◆ What the task asks ◆
Reproduce the data below verbatim, from the line containing "The image size is (1050, 900)." through the line containing "legend-item: > 13,9", including both of those lines.
----
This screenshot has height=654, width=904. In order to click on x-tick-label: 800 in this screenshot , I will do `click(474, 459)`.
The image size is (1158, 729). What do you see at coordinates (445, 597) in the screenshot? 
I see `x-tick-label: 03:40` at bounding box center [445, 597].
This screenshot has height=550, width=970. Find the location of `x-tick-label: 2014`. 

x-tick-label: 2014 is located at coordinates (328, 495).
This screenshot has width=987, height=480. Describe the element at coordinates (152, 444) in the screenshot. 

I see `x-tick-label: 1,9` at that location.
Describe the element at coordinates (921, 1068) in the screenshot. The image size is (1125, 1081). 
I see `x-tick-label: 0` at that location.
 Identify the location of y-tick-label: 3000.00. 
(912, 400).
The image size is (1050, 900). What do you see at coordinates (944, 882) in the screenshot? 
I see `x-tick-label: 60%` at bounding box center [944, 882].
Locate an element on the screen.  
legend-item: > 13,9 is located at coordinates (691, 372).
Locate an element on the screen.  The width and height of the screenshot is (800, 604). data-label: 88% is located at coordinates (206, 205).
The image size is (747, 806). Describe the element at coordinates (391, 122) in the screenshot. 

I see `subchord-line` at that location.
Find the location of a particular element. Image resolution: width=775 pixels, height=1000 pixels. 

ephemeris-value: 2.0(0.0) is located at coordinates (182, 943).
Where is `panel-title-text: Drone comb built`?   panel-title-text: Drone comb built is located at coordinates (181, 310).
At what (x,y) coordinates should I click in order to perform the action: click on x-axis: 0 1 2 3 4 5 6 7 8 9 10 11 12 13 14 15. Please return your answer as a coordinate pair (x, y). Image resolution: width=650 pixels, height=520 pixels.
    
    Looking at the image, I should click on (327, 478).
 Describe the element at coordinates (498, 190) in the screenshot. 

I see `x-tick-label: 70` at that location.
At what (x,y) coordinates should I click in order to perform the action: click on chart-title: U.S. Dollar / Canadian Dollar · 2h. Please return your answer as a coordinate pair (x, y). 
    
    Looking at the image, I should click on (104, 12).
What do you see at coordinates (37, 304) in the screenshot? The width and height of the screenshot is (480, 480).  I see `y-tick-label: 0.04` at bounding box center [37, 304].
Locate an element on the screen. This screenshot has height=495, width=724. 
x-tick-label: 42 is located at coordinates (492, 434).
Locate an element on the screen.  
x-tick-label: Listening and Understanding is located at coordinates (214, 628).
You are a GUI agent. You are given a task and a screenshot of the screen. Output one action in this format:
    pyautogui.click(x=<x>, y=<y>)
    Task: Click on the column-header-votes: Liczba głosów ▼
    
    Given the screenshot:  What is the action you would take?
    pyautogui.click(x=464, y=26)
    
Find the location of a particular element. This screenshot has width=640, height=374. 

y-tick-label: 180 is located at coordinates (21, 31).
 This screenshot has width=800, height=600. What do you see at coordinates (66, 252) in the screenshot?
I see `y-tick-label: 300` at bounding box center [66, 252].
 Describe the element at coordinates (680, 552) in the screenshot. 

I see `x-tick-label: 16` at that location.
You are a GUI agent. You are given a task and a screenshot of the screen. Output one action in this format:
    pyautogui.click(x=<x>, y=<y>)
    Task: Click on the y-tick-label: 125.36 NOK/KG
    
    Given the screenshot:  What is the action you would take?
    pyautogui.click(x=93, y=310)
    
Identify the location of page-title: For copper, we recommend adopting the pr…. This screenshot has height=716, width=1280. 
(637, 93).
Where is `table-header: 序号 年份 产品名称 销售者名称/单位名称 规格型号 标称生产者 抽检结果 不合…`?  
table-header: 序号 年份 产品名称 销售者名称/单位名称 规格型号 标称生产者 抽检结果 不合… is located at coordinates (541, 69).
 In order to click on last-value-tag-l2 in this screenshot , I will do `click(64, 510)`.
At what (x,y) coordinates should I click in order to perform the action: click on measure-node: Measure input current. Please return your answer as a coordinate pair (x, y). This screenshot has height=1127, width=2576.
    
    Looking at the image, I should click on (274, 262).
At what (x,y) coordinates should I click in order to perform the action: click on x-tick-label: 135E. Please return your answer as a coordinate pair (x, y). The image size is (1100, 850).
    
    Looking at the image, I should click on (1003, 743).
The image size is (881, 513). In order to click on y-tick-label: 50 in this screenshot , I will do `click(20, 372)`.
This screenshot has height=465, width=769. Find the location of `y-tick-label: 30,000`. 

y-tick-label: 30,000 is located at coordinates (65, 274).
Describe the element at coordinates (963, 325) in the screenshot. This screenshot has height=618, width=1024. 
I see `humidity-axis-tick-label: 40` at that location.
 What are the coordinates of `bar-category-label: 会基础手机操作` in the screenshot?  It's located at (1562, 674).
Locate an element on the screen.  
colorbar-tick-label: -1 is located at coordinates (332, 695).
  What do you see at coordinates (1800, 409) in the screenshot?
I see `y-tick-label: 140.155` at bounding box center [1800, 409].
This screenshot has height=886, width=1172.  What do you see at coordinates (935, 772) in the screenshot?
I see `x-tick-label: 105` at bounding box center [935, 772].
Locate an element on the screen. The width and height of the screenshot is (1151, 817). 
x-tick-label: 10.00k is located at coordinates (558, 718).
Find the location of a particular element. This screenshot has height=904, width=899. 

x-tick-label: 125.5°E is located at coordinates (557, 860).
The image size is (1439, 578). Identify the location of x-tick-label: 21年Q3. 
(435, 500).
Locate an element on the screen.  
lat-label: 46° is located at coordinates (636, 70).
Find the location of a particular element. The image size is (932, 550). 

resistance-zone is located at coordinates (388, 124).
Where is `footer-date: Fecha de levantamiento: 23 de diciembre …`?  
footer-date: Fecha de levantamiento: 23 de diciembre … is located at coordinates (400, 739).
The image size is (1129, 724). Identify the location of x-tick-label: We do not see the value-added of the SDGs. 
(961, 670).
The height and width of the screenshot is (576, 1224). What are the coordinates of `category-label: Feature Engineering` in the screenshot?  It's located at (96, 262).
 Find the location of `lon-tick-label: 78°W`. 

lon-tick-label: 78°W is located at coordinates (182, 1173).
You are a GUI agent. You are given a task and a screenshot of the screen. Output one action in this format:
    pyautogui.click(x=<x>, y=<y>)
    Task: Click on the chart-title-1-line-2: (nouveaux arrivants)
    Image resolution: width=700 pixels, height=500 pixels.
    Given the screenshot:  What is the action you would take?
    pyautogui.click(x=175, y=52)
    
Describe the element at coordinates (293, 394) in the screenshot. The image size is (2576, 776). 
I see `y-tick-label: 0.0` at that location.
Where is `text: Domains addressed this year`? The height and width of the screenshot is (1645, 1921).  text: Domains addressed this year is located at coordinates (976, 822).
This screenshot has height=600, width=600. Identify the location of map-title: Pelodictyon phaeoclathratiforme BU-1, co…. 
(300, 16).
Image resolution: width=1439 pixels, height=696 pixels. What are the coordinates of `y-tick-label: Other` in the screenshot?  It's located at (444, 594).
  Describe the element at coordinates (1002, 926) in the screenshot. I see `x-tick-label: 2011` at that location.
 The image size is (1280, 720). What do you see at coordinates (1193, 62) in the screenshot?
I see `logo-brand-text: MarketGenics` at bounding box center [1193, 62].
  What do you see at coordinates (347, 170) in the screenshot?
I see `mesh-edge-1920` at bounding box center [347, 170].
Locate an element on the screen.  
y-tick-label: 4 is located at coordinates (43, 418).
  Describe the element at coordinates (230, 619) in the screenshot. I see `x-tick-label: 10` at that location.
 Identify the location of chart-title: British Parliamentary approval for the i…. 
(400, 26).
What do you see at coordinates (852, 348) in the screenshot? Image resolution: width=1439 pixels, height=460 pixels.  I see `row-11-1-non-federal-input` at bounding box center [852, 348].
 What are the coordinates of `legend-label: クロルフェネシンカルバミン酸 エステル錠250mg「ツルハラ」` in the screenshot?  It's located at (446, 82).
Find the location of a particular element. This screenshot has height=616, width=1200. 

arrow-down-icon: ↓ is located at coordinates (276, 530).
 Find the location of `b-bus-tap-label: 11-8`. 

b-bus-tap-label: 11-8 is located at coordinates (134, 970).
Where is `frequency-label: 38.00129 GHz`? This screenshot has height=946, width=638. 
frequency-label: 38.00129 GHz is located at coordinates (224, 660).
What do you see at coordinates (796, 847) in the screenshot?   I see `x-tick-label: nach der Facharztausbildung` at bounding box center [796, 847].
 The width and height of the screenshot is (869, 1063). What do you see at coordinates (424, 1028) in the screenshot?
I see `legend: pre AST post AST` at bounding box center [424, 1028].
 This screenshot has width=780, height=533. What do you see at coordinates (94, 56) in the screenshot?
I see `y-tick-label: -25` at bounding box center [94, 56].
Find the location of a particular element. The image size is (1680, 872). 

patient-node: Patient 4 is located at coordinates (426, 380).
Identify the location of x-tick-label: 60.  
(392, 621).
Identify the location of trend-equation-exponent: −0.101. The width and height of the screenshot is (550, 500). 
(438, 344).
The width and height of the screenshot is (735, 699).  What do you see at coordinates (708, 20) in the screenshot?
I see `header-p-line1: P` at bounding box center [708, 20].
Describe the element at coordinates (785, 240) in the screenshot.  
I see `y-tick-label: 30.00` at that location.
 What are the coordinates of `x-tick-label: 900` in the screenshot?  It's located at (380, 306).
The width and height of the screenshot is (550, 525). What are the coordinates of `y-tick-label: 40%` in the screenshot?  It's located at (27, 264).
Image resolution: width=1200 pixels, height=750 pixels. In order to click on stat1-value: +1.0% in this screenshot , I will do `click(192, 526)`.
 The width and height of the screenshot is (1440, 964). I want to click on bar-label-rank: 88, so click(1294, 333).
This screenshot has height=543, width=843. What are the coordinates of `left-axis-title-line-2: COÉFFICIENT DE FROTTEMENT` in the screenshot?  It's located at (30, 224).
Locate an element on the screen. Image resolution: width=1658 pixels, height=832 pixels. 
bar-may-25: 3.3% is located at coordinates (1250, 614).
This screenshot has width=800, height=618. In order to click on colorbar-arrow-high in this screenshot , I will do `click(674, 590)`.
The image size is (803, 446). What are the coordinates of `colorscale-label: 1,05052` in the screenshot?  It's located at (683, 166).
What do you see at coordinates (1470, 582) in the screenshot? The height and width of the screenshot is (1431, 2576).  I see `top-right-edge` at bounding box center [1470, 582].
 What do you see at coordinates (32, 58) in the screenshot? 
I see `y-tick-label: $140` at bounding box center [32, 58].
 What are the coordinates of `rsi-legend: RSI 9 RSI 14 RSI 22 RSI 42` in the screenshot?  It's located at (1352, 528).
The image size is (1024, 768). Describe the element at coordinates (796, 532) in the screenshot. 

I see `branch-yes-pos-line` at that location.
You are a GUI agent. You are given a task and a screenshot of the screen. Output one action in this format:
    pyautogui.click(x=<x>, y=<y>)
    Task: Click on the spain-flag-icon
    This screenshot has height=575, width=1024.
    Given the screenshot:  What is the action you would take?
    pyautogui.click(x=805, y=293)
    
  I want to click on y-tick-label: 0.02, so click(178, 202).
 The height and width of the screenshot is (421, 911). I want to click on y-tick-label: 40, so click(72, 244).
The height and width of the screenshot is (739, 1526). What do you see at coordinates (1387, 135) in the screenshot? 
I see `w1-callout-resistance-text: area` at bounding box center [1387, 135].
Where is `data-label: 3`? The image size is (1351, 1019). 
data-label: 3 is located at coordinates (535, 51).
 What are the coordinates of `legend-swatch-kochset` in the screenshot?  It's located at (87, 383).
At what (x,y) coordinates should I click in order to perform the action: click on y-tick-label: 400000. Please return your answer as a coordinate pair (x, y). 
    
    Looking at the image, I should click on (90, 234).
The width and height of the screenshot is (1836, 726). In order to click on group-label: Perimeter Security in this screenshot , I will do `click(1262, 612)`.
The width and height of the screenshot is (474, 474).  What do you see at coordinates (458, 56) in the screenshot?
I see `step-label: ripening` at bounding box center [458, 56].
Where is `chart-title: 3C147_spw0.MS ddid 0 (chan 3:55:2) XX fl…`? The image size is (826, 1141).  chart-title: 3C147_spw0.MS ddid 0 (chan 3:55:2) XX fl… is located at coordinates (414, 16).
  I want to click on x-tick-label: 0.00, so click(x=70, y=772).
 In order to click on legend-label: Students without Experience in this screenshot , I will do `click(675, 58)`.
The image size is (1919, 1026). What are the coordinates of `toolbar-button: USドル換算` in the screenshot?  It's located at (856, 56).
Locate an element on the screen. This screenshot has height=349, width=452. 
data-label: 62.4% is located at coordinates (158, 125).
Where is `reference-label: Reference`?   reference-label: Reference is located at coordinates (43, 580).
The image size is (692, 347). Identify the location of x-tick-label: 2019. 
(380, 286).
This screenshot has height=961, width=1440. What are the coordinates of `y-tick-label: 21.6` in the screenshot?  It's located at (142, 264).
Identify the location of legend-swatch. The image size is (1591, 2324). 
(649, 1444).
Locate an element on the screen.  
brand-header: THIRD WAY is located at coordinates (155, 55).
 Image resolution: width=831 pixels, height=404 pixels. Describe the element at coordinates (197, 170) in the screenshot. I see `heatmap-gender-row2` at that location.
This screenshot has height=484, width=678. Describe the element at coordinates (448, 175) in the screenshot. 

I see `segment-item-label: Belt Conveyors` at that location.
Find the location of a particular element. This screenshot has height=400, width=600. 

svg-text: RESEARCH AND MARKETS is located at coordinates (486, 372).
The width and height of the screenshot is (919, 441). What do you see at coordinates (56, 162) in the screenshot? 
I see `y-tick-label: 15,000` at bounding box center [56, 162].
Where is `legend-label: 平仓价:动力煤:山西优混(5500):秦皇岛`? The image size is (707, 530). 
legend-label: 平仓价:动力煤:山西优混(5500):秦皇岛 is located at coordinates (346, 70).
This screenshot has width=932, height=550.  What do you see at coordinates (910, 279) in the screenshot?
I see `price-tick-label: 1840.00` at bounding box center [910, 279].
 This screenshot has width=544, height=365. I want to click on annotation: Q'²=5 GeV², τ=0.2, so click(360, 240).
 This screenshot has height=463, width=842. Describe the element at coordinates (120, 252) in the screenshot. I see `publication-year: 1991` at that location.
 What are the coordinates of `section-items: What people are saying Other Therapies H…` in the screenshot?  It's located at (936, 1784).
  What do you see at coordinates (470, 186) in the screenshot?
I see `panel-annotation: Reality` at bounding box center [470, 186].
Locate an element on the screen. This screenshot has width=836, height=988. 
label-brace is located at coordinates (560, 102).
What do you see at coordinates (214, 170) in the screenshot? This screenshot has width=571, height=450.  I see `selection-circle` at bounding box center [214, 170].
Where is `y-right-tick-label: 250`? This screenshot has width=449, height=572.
----
◆ Output of the exercise ◆
The image size is (1050, 900). What do you see at coordinates (944, 882) in the screenshot? 
I see `x-tick-label: 60%` at bounding box center [944, 882].
Locate an element on the screen.  
legend-item: > 13,9 is located at coordinates (691, 372).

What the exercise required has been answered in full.